Which lines below contain "computer"? Pull them out.

[Saved data entries]
★ ★ ★ ★

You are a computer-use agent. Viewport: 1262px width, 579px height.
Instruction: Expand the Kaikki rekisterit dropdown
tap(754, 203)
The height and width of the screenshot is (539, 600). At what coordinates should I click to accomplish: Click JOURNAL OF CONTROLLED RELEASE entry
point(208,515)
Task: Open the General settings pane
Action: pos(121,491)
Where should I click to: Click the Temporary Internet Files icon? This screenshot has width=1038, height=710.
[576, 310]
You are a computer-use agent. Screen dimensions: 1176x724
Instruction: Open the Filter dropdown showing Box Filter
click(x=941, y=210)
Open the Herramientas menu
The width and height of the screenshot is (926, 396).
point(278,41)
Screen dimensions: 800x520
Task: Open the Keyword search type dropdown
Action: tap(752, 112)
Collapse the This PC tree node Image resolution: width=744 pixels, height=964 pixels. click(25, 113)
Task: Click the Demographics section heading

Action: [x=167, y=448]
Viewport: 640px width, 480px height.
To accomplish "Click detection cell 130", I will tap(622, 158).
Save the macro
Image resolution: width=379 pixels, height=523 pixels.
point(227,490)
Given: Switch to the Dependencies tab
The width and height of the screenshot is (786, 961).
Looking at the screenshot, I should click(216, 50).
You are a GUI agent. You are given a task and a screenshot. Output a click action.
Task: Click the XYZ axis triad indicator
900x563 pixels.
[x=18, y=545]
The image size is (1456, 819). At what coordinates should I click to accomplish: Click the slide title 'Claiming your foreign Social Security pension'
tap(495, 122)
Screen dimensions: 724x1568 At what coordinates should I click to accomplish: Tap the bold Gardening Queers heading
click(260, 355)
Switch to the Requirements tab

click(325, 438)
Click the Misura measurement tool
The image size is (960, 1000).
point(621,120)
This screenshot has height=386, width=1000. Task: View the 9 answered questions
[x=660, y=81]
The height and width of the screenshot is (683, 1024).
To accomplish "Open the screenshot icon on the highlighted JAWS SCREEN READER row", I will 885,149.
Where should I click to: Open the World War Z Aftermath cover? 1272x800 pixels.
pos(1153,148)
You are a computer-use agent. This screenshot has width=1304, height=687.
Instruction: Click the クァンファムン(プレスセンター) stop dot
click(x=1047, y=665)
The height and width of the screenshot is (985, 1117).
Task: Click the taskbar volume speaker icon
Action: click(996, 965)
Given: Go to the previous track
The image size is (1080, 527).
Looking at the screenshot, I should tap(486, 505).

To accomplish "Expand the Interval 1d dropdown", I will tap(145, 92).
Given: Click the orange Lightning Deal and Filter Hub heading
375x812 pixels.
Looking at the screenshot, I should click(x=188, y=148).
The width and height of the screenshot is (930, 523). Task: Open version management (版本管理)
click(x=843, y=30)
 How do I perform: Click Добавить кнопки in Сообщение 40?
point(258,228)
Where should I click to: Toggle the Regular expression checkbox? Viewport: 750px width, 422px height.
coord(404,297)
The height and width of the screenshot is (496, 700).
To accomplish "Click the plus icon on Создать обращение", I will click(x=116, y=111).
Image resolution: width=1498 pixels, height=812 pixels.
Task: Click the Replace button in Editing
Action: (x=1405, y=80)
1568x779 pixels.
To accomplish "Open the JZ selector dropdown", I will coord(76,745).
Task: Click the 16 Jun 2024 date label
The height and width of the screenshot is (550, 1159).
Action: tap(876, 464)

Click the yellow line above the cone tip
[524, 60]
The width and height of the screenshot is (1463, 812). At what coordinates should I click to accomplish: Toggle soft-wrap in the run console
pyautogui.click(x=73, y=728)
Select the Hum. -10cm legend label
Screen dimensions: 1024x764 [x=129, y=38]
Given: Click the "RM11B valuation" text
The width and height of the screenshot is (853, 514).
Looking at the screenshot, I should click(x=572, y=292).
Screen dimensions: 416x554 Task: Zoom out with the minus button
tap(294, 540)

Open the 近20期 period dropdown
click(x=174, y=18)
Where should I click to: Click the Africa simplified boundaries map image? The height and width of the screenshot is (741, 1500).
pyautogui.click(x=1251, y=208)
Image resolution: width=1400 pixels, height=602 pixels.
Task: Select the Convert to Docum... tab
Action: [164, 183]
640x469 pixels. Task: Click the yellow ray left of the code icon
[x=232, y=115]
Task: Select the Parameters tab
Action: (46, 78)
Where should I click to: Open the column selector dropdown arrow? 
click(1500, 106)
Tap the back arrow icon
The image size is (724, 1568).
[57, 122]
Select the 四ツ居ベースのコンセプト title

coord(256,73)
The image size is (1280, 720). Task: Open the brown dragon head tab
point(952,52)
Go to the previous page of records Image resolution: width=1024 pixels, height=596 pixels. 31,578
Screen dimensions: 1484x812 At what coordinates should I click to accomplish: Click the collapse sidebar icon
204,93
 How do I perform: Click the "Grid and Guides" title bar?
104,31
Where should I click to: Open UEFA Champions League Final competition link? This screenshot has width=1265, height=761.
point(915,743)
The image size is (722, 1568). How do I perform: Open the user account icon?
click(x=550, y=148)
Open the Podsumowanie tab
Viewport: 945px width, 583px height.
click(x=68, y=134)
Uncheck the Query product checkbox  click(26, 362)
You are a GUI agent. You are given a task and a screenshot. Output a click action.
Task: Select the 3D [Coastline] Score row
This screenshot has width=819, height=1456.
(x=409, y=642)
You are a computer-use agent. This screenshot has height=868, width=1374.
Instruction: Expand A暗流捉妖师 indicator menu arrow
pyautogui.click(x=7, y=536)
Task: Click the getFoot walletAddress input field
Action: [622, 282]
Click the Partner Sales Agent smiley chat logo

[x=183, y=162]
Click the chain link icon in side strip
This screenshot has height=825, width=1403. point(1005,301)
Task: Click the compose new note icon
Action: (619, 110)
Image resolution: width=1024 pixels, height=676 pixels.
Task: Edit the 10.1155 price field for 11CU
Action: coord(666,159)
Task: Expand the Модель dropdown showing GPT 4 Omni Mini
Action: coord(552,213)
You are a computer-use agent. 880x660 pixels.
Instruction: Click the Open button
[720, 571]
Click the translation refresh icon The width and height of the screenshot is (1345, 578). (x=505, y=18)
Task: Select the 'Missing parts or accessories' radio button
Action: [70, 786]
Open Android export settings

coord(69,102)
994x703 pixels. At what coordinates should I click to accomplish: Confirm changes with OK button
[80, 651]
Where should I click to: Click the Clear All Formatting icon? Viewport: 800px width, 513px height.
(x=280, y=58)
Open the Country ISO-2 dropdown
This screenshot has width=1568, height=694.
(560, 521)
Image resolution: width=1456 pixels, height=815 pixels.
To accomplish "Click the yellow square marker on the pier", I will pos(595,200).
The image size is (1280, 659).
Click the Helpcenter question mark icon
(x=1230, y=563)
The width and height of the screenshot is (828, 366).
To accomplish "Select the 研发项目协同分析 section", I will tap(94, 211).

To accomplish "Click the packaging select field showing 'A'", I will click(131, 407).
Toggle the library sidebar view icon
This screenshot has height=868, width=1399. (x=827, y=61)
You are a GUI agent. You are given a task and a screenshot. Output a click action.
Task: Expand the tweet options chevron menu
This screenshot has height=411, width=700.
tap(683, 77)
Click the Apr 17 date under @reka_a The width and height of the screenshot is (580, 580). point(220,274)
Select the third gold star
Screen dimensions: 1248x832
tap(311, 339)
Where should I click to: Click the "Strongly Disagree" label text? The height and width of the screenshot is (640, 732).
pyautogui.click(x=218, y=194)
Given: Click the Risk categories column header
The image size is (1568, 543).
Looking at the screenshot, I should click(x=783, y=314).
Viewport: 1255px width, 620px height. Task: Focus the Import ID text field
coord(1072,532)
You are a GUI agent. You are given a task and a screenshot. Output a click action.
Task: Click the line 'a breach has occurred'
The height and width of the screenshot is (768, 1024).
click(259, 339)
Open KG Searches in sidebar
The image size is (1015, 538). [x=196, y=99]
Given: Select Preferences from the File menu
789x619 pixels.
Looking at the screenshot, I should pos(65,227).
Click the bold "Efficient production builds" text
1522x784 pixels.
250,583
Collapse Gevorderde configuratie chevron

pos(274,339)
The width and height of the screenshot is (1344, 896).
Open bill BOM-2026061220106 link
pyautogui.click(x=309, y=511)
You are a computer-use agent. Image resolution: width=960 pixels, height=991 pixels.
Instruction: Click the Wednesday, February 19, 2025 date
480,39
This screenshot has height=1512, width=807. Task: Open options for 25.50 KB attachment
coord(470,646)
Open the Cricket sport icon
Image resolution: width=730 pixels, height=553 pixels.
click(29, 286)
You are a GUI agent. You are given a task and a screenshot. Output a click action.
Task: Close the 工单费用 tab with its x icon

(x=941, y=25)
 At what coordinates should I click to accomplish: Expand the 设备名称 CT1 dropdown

★ ★ ★ ★

Solution to this task
You are a computer-use agent. Viewport: 1262px width, 579px height.
You are a computer-use agent. Screen dimensions: 1176x724
You are a computer-use agent. This screenshot has width=1304, height=687.
You are a computer-use agent. This screenshot has height=868, width=1374.
You are a computer-use agent. 880x660 pixels.
You are a computer-use agent. Image resolution: width=960 pixels, height=991 pixels.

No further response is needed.